Question

In Exercises 75 - 88, sketch the graph of the function by (a) applying the Leading Coefficient Test, (b) finding the zeros of the polynomial, (c) plotting sufficient solution points, and(d) drawing a continuous curve through the points. $$ f(x) = x^3 - 25x $$

Answer

**step1 Apply the Leading Coefficient Test to determine end behavior**

The Leading Coefficient Test helps us understand the behavior of the graph as $$x$$ approaches positive or negative infinity. We identify the leading term, its coefficient, and its degree. For the function $$f(x) = x^3 - 25x$$, the leading term is $$x^3$$.

The leading coefficient is 1, which is positive. The degree of the polynomial is 3, which is an odd number. According to the Leading Coefficient Test:

When the degree is odd and the leading coefficient is positive, the graph falls to the left and rises to the right.
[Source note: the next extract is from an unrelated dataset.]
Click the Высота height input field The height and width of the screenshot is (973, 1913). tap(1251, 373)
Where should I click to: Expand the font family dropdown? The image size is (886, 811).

As $$x \to -\infty$$, $$f(x) \to -\infty$$

As $$x \to +\infty$$, $$f(x) \to +\infty$$

**step2 Find the zeros of the polynomial**

The zeros of the polynomial are the x-values where $$f(x) = 0$$. These are the x-intercepts of the graph. To find them, we set the function equal to zero and solve for $$x$$.

$$x^3 - 25x = 0$$

First, factor out the common term, which is $$x$$:

$$x(x^2 - 25) = 0$$

Next, recognize that $$(x^2 - 25)$$ is a difference of squares, which can be factored as $$(x - 5)(x + 5)$$:

$$x(x - 5)(x + 5) = 0$$

Now, set each factor equal to zero to find the zeros:

$$x = 0$$

$$x - 5 = 0 \Rightarrow x = 5$$

$$x + 5 = 0 \Rightarrow x = -5$$

Thus, the zeros of the polynomial are $$-5, 0, \text{ and } 5$$. These are the points where the graph crosses the x-axis: $$(-5, 0), (0, 0), \text{ and } (5, 0)$$.

**step3 Plot sufficient solution points**

To get a better understanding of the curve's shape, we calculate several points by substituting various x-values into the function $$f(x) = x^3 - 25x$$. We should choose points between and beyond the zeros to capture the turning points.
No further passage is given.